[Stored items]
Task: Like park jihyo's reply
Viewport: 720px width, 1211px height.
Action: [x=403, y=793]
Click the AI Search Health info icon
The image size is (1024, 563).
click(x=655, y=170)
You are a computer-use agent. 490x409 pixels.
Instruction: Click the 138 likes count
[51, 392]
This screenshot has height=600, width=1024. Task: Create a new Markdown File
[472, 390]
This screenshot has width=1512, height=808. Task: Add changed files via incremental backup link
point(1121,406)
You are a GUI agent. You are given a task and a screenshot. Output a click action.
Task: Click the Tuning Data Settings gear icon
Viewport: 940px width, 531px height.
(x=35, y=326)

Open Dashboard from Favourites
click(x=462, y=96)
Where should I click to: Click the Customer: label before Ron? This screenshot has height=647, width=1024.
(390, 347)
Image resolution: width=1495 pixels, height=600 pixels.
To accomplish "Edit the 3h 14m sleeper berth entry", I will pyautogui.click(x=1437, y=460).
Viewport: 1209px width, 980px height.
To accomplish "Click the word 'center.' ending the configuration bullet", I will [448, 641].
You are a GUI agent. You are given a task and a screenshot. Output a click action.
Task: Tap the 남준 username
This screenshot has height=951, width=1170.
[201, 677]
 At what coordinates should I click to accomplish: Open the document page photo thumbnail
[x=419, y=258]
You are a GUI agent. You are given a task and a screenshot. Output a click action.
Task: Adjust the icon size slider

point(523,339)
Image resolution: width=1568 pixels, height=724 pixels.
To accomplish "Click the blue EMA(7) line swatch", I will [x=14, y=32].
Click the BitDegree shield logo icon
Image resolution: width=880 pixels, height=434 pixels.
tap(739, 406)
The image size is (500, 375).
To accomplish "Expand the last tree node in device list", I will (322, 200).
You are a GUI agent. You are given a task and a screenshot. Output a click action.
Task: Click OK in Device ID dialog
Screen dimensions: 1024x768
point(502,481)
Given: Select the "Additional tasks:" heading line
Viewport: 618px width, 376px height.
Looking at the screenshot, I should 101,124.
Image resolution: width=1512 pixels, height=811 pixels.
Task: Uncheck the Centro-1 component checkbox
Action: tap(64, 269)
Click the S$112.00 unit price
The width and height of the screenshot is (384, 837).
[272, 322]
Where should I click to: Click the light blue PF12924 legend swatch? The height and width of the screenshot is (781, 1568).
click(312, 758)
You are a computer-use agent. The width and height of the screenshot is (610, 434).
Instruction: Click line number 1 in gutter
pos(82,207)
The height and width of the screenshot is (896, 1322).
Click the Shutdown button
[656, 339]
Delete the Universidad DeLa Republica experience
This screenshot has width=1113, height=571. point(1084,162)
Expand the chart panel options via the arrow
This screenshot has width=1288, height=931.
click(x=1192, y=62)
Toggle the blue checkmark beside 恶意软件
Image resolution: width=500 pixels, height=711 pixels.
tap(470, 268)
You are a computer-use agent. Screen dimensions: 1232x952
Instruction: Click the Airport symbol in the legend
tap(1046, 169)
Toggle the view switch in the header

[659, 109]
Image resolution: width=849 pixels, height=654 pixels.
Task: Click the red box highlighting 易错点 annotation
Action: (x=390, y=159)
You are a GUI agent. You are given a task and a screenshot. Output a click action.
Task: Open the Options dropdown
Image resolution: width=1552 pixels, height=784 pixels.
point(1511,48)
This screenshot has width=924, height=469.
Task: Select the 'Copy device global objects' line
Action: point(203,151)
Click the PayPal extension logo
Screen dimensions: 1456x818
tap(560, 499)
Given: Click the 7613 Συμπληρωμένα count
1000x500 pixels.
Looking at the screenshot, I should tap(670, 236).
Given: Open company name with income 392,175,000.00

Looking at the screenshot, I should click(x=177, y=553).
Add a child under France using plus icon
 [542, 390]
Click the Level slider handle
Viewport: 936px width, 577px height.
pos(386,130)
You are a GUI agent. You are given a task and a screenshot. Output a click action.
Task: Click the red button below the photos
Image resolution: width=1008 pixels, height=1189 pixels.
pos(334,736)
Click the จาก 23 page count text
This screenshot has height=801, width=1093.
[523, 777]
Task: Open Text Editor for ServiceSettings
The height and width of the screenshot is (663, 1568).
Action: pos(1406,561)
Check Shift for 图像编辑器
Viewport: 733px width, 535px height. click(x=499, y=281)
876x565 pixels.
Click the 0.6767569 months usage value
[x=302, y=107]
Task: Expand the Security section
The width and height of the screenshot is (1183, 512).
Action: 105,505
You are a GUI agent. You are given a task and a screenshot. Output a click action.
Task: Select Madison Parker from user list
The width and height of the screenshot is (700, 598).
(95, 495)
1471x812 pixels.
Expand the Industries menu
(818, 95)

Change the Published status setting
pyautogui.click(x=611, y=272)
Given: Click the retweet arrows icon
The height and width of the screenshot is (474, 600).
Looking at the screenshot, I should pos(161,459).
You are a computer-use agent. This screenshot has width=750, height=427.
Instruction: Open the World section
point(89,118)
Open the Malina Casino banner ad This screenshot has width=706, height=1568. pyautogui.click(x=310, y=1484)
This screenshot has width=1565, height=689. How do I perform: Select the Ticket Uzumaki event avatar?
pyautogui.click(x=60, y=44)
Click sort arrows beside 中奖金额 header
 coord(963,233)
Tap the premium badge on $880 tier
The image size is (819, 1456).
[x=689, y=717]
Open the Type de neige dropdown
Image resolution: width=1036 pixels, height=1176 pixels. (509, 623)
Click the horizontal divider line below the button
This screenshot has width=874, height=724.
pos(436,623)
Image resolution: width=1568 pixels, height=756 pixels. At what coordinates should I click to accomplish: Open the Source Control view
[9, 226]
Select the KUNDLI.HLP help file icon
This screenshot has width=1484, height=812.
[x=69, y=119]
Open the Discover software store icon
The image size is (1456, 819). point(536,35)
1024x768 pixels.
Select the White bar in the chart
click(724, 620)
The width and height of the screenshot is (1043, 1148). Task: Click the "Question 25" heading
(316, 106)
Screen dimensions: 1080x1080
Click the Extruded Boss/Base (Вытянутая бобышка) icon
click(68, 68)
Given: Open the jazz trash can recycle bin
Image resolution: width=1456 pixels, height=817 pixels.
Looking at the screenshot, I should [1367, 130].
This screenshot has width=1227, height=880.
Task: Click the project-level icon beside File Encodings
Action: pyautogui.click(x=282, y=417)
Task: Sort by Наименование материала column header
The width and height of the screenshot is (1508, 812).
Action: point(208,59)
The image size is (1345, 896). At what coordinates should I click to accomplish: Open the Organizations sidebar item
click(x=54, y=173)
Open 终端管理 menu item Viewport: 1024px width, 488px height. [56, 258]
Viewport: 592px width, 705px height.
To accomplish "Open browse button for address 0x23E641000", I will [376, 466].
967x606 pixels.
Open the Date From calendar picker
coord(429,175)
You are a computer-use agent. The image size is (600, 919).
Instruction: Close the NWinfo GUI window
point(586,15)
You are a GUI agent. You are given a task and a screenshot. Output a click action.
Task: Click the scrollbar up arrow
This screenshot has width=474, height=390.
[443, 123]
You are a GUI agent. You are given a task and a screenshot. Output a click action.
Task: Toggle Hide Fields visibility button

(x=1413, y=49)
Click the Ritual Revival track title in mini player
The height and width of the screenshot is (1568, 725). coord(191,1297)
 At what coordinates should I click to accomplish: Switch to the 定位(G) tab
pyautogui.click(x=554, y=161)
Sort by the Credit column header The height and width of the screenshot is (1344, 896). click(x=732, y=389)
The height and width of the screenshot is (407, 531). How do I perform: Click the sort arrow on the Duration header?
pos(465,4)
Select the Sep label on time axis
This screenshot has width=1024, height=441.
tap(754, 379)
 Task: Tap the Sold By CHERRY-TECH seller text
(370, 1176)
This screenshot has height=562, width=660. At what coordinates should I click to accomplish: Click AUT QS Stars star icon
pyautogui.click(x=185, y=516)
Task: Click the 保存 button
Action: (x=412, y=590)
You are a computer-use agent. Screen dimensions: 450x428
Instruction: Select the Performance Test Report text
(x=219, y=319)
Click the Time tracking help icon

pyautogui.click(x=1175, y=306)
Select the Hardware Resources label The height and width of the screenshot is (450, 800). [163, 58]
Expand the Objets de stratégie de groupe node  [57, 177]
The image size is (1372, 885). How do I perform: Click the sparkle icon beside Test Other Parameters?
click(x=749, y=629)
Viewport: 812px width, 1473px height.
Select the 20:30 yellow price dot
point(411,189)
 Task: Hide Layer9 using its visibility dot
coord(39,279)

— REQUIRED ACTION —
Set down, word for word, each line from the top of the records above through the line with "Image resolution: width=1568 pixels, height=724".

— PROBLEM SOLUTION —
Task: Like park jihyo's reply
Viewport: 720px width, 1211px height.
Action: [x=403, y=793]
Click the AI Search Health info icon
The image size is (1024, 563).
click(x=655, y=170)
You are a computer-use agent. 490x409 pixels.
Instruction: Click the 138 likes count
[51, 392]
This screenshot has height=600, width=1024. Task: Create a new Markdown File
[472, 390]
This screenshot has width=1512, height=808. Task: Add changed files via incremental backup link
point(1121,406)
You are a GUI agent. You are given a task and a screenshot. Output a click action.
Task: Click the Tuning Data Settings gear icon
Viewport: 940px width, 531px height.
(x=35, y=326)

Open Dashboard from Favourites
click(x=462, y=96)
Where should I click to: Click the Customer: label before Ron? This screenshot has height=647, width=1024.
(390, 347)
Image resolution: width=1495 pixels, height=600 pixels.
To accomplish "Edit the 3h 14m sleeper berth entry", I will pyautogui.click(x=1437, y=460).
Viewport: 1209px width, 980px height.
To accomplish "Click the word 'center.' ending the configuration bullet", I will [448, 641].
You are a GUI agent. You are given a task and a screenshot. Output a click action.
Task: Tap the 남준 username
This screenshot has height=951, width=1170.
[201, 677]
 At what coordinates should I click to accomplish: Open the document page photo thumbnail
[x=419, y=258]
You are a GUI agent. You are given a task and a screenshot. Output a click action.
Task: Adjust the icon size slider

point(523,339)
Image resolution: width=1568 pixels, height=724 pixels.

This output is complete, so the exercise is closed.